*** Opening of Supplied data ***
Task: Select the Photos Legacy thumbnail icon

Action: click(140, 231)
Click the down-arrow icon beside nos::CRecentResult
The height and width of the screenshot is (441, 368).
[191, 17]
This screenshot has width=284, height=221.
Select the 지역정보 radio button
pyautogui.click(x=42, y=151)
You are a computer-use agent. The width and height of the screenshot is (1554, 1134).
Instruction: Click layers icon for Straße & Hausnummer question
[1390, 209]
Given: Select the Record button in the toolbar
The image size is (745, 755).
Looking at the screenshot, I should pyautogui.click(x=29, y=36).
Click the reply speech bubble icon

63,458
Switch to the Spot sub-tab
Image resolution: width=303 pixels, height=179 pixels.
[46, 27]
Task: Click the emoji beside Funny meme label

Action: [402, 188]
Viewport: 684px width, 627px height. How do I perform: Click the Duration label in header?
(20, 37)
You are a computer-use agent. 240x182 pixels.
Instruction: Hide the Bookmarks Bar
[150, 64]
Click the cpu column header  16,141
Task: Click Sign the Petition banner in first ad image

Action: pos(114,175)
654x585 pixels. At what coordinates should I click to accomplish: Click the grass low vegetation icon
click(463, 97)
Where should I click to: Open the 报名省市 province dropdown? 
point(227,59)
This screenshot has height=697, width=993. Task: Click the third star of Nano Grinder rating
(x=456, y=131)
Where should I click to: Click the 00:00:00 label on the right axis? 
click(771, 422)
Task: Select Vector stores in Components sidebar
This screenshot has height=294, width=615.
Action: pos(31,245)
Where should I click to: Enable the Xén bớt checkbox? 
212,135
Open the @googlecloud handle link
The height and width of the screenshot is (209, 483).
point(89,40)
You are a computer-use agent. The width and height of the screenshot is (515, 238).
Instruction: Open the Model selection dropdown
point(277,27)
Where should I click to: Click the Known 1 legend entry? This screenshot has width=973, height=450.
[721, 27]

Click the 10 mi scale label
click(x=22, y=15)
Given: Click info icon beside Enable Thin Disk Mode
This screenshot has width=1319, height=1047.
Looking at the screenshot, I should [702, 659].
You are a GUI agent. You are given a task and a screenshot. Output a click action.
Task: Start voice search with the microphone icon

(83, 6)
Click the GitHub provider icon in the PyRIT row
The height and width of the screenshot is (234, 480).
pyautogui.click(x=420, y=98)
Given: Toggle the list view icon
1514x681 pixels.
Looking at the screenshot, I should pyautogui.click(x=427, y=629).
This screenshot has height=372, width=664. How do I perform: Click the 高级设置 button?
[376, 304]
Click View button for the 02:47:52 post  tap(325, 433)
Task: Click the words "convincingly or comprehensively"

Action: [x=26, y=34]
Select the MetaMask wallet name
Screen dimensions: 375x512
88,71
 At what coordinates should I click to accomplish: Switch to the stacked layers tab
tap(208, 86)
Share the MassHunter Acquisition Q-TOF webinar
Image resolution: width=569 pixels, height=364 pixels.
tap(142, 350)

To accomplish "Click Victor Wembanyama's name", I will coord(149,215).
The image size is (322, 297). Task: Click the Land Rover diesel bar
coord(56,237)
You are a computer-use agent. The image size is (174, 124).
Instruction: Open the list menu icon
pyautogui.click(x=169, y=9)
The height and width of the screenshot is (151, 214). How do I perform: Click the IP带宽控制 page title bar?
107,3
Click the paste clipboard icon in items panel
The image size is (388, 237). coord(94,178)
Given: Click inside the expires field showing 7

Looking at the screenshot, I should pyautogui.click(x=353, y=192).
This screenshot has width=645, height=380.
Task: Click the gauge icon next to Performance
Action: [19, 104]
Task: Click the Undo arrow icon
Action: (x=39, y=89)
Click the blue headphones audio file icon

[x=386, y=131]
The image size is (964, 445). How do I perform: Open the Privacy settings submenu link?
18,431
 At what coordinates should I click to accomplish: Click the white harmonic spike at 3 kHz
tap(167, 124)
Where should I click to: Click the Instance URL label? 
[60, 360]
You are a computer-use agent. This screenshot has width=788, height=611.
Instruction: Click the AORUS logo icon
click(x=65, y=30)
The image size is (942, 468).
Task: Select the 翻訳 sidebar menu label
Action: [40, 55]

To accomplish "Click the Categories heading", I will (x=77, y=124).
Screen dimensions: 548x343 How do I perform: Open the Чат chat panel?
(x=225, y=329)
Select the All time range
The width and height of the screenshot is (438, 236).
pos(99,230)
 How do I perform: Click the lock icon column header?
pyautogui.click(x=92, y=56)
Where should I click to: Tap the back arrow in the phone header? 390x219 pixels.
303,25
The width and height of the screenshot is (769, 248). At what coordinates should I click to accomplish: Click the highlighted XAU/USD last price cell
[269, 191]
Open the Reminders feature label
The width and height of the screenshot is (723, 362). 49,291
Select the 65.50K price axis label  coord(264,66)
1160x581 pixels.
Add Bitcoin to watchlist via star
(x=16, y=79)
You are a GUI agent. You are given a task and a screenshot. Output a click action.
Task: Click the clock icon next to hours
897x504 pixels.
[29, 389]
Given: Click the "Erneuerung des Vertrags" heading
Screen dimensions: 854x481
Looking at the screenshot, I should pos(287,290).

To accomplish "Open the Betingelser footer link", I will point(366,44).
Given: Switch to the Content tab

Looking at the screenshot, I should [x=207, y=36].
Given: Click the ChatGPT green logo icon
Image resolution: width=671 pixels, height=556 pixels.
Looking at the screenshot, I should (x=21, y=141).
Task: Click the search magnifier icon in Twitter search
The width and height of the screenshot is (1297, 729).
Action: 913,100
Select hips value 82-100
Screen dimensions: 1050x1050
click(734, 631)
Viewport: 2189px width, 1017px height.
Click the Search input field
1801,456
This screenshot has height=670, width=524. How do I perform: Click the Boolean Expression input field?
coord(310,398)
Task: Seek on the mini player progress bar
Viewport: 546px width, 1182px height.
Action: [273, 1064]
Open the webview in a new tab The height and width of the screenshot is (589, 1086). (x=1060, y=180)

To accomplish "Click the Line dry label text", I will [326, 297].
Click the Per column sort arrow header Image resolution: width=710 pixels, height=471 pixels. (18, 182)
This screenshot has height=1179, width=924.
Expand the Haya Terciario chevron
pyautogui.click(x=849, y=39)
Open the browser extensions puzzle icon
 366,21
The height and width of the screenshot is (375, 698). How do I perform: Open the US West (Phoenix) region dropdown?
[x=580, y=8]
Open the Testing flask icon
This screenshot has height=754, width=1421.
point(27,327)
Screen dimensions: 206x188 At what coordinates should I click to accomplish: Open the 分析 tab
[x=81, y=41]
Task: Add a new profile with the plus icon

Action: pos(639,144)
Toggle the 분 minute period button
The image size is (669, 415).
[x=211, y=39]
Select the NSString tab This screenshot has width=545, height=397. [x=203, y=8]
*** Close of Supplied data ***
* **Your goal**
An exact copy of every entry is what's needed, so retype them all.

* **Your response**
Task: Select the Photos Legacy thumbnail icon

Action: click(140, 231)
Click the down-arrow icon beside nos::CRecentResult
The height and width of the screenshot is (441, 368).
[191, 17]
This screenshot has width=284, height=221.
Select the 지역정보 radio button
pyautogui.click(x=42, y=151)
You are a computer-use agent. The width and height of the screenshot is (1554, 1134).
Instruction: Click layers icon for Straße & Hausnummer question
[1390, 209]
Given: Select the Record button in the toolbar
The image size is (745, 755).
Looking at the screenshot, I should pyautogui.click(x=29, y=36).
Click the reply speech bubble icon

63,458
Switch to the Spot sub-tab
Image resolution: width=303 pixels, height=179 pixels.
[46, 27]
Task: Click the emoji beside Funny meme label

Action: [402, 188]
Viewport: 684px width, 627px height. How do I perform: Click the Duration label in header?
(20, 37)
You are a computer-use agent. 240x182 pixels.
Instruction: Hide the Bookmarks Bar
[150, 64]
Click the cpu column header  16,141
Task: Click Sign the Petition banner in first ad image

Action: pos(114,175)
654x585 pixels. At what coordinates should I click to accomplish: Click the grass low vegetation icon
click(463, 97)
Where should I click to: Open the 报名省市 province dropdown? 
point(227,59)
This screenshot has height=697, width=993. Task: Click the third star of Nano Grinder rating
(x=456, y=131)
Where should I click to: Click the 00:00:00 label on the right axis? 
click(771, 422)
Task: Select Vector stores in Components sidebar
This screenshot has height=294, width=615.
Action: pos(31,245)
Where should I click to: Enable the Xén bớt checkbox? 
212,135
Open the @googlecloud handle link
The height and width of the screenshot is (209, 483).
point(89,40)
You are a computer-use agent. The width and height of the screenshot is (515, 238).
Instruction: Open the Model selection dropdown
point(277,27)
Where should I click to: Click the Known 1 legend entry? This screenshot has width=973, height=450.
[721, 27]

Click the 10 mi scale label
click(x=22, y=15)
Given: Click info icon beside Enable Thin Disk Mode
This screenshot has width=1319, height=1047.
Looking at the screenshot, I should [702, 659].
You are a GUI agent. You are given a task and a screenshot. Output a click action.
Task: Start voice search with the microphone icon

(83, 6)
Click the GitHub provider icon in the PyRIT row
The height and width of the screenshot is (234, 480).
pyautogui.click(x=420, y=98)
Given: Toggle the list view icon
1514x681 pixels.
Looking at the screenshot, I should pyautogui.click(x=427, y=629).
This screenshot has height=372, width=664. How do I perform: Click the 高级设置 button?
[376, 304]
Click View button for the 02:47:52 post  tap(325, 433)
Task: Click the words "convincingly or comprehensively"

Action: [x=26, y=34]
Select the MetaMask wallet name
Screen dimensions: 375x512
88,71
 At what coordinates should I click to accomplish: Switch to the stacked layers tab
tap(208, 86)
Share the MassHunter Acquisition Q-TOF webinar
Image resolution: width=569 pixels, height=364 pixels.
tap(142, 350)

To accomplish "Click Victor Wembanyama's name", I will coord(149,215).
The image size is (322, 297). Task: Click the Land Rover diesel bar
coord(56,237)
You are a computer-use agent. The image size is (174, 124).
Instruction: Open the list menu icon
pyautogui.click(x=169, y=9)
The height and width of the screenshot is (151, 214). How do I perform: Click the IP带宽控制 page title bar?
107,3
Click the paste clipboard icon in items panel
The image size is (388, 237). coord(94,178)
Given: Click inside the expires field showing 7

Looking at the screenshot, I should pyautogui.click(x=353, y=192).
This screenshot has width=645, height=380.
Task: Click the gauge icon next to Performance
Action: [19, 104]
Task: Click the Undo arrow icon
Action: (x=39, y=89)
Click the blue headphones audio file icon

[x=386, y=131]
The image size is (964, 445). How do I perform: Open the Privacy settings submenu link?
18,431
 At what coordinates should I click to accomplish: Click the white harmonic spike at 3 kHz
tap(167, 124)
Where should I click to: Click the Instance URL label? 
[60, 360]
You are a computer-use agent. This screenshot has width=788, height=611.
Instruction: Click the AORUS logo icon
click(x=65, y=30)
The image size is (942, 468).
Task: Select the 翻訳 sidebar menu label
Action: [40, 55]

To accomplish "Click the Categories heading", I will (x=77, y=124).
Screen dimensions: 548x343 How do I perform: Open the Чат chat panel?
(x=225, y=329)
Select the All time range
The width and height of the screenshot is (438, 236).
pos(99,230)
 How do I perform: Click the lock icon column header?
pyautogui.click(x=92, y=56)
Where should I click to: Tap the back arrow in the phone header? 390x219 pixels.
303,25
The width and height of the screenshot is (769, 248). At what coordinates should I click to accomplish: Click the highlighted XAU/USD last price cell
[269, 191]
Open the Reminders feature label
The width and height of the screenshot is (723, 362). 49,291
Select the 65.50K price axis label  coord(264,66)
1160x581 pixels.
Add Bitcoin to watchlist via star
(x=16, y=79)
You are a GUI agent. You are given a task and a screenshot. Output a click action.
Task: Click the clock icon next to hours
897x504 pixels.
[29, 389]
Given: Click the "Erneuerung des Vertrags" heading
Screen dimensions: 854x481
Looking at the screenshot, I should pos(287,290).

To accomplish "Open the Betingelser footer link", I will point(366,44).
Given: Switch to the Content tab

Looking at the screenshot, I should [x=207, y=36].
Given: Click the ChatGPT green logo icon
Image resolution: width=671 pixels, height=556 pixels.
Looking at the screenshot, I should (x=21, y=141).
Task: Click the search magnifier icon in Twitter search
The width and height of the screenshot is (1297, 729).
Action: 913,100
Select hips value 82-100
Screen dimensions: 1050x1050
click(734, 631)
Viewport: 2189px width, 1017px height.
Click the Search input field
1801,456
This screenshot has height=670, width=524. How do I perform: Click the Boolean Expression input field?
coord(310,398)
Task: Seek on the mini player progress bar
Viewport: 546px width, 1182px height.
Action: [273, 1064]
Open the webview in a new tab The height and width of the screenshot is (589, 1086). (x=1060, y=180)

To accomplish "Click the Line dry label text", I will [326, 297].
Click the Per column sort arrow header Image resolution: width=710 pixels, height=471 pixels. (18, 182)
This screenshot has height=1179, width=924.
Expand the Haya Terciario chevron
pyautogui.click(x=849, y=39)
Open the browser extensions puzzle icon
 366,21
The height and width of the screenshot is (375, 698). How do I perform: Open the US West (Phoenix) region dropdown?
[x=580, y=8]
Open the Testing flask icon
This screenshot has height=754, width=1421.
point(27,327)
Screen dimensions: 206x188 At what coordinates should I click to accomplish: Open the 分析 tab
[x=81, y=41]
Task: Add a new profile with the plus icon

Action: pos(639,144)
Toggle the 분 minute period button
The image size is (669, 415).
[x=211, y=39]
Select the NSString tab This screenshot has width=545, height=397. [x=203, y=8]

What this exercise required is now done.